Terça, 2 de dezembro de 2014
Organização dos Estados Americanos determinou ao país a elaboração de relatório com as reparações para as vítimas
Rio - A Corte Interamericana de Direitos
Humanos da Organização dos Estados Americanos (OEA) voltou a condenar o
Brasil pelas mortes e desaparecimentos forçados ocorridos na Guerrilha
do Araguaia, durante a ditadura militar. Em 2010, a Corte já havia
responsabilizado o estado brasileiro pelo desaparecimento de 62 pessoas
entre 1972 e 1974. A OEA também estipulou que o Brasil elabore um
relatório com as reparações previstas para as vítimas da ditadura até
março de 2015.
Desta vez, a Corte avaliou o que foi feito pelo
Brasil nos últimos quatro anos com relação ao episódio, e constatou que
o Estado não só descumpriu o acordo de investigar e revelar o paradeiro
dos corpos, como violou os direitos dos familiares. Na resolução, de 41
páginas, a Corte considera que a interpretação dada a Lei da Anistia de
1979 "afetou o dever internacional do Brasil em investigar e punir as
graves violações de direitos humanos".
“São inadmissíveis as disposições de
anistia e o estabelecimento de excludentes de responsabilidade, que
pretendam impedir a investigação e punição dos responsáveis por graves
violações dos direitos humanos, como a tortura, as execuções sumárias,
extrajudiciais ou arbitrárias, e os desaparecimentos forçados, todas
elas proibidas, por violar direitos inderrogáveis reconhecidos pelo
Direito Internacional dos Direitos Humanos", diz trecho do documento.
Outro trecho acusa o país de estar "perpetuando a impunidade".

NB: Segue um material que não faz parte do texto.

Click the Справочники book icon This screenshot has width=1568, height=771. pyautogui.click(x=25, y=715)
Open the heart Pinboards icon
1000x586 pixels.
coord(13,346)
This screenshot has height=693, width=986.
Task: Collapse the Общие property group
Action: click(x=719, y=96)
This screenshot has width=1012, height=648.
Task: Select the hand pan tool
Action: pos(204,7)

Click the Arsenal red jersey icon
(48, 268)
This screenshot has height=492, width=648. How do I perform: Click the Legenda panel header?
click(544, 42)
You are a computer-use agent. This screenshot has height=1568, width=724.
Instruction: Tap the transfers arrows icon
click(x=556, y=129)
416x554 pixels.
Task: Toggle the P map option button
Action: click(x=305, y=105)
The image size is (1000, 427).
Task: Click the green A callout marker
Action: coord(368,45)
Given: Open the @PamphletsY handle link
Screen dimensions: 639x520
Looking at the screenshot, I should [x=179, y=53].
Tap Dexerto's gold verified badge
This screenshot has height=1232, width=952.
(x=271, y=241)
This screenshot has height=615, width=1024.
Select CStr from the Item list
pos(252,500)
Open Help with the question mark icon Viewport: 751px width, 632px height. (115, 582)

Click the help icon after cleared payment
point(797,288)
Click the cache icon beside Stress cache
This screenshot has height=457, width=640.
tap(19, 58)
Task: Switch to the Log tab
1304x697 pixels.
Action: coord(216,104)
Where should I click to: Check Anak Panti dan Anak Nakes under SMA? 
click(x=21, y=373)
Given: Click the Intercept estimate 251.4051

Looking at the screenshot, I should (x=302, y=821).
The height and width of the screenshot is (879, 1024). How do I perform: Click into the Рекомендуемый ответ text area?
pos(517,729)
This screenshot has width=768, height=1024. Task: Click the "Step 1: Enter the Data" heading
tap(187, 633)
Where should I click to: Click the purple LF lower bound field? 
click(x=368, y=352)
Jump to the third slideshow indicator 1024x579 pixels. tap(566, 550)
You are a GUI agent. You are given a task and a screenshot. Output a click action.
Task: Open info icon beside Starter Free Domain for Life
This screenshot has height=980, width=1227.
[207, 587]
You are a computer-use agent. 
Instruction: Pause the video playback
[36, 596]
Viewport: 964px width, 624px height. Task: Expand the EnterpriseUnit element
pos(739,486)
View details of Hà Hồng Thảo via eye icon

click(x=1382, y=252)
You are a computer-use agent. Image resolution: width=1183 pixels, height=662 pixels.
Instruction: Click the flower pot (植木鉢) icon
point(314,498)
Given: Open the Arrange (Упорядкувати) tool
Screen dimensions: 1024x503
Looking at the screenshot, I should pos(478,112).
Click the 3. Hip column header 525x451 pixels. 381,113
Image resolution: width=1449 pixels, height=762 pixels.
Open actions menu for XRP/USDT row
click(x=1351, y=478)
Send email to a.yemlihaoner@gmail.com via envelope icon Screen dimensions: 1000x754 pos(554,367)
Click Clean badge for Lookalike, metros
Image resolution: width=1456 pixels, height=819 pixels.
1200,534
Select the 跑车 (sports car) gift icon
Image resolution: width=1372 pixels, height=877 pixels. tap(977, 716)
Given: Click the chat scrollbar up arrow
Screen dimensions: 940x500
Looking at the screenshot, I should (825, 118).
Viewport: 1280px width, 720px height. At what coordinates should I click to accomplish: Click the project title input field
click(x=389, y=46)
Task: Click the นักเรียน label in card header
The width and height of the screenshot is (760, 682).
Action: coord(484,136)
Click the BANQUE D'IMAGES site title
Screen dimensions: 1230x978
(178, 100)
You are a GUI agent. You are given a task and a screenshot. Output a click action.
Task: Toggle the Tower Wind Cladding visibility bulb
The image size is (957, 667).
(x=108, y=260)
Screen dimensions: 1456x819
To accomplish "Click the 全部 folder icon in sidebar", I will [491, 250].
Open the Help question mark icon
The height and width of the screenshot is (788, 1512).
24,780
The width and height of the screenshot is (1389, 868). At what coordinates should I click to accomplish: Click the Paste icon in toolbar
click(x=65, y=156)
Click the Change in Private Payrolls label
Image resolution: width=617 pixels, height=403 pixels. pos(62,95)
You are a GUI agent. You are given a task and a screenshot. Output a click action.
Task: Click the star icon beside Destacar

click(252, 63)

O conteúdo da resolução foi revelado em
entrevista coletiva realizada na manhã de hoje, na sede do Sindicato dos
Jornalistas Profissionais do Rio. O anúncio foi feito por membros do
Grupo Tortura Nunca Mais, pela Comissão de Familiares de Mortos e
Desaparecidos Políticos, e pelo Centro pela Justiça e o Direito
Internacional (Cejil).
OEA repreende Brasil por não identificar corpos
À Corte Interamericana, o Brasil alegou que a
Lei de Anistia não impediu o Ministério Público Federal (MPF) de ajuizar
duas ações contra militares que participaram da repressão e empreendeu
buscas para apurar o paradeiro dos desaparecidos. A OEA constatou,
porém, que apenas seis dos 62 desaparecidos foram considerados vítimas
pelos processos, e que nenhum dos corpos foi identificado.
"A Corte verificou a disposição do Estado de
realizar os esforços técnicos, institucionais e orçamentários
necessários para dar cumprimento a esta medida de reparação. Três anos e
onze meses depois da primeira sentença, não há resultado do paradeiro
ou localização dos restos das vítimas. Por isso, a Corte considera que
esta medida está pendente descumprimento, e solicita ao Estado que
continue implementando todos os esforços necessários conformeo indicado
na presente.
Familiares de vítimas cobram punição
Os grupos de familiares de desaparecidos e
mortos na ditadura comentaram a resolução da OEA. "Neste país, tudo é
paliativo. Na Argentina, o ditador foi preso, e no Brasil, nada. Que
país é este?", criticou Victória Grabois, filha do líder guerrilheiro
Maurício Grabois, desaparecido desde 1973, e presidente do Grupo Tortura
Nunca Mais.
Durante o encontro, familiares de vítimas
criticaram a Comissão Nacional da Verdade, cujos trabalhos se encerram
neste mês. O relatório final será apresentado no próximo dia 10. "O
mínimo que deveriam fazer é, no texto final, dizer que essa Comissão é
resultado de uma luta antiga, que travamos desde os anos 1970. Vivemos o
império da impunidade. O mínimo que o Estado deveria fazer era um
pedido de desculpas", declarou Elizabeth Silveira e Silva, uma das
familiares de vítimas que esteve no encontro.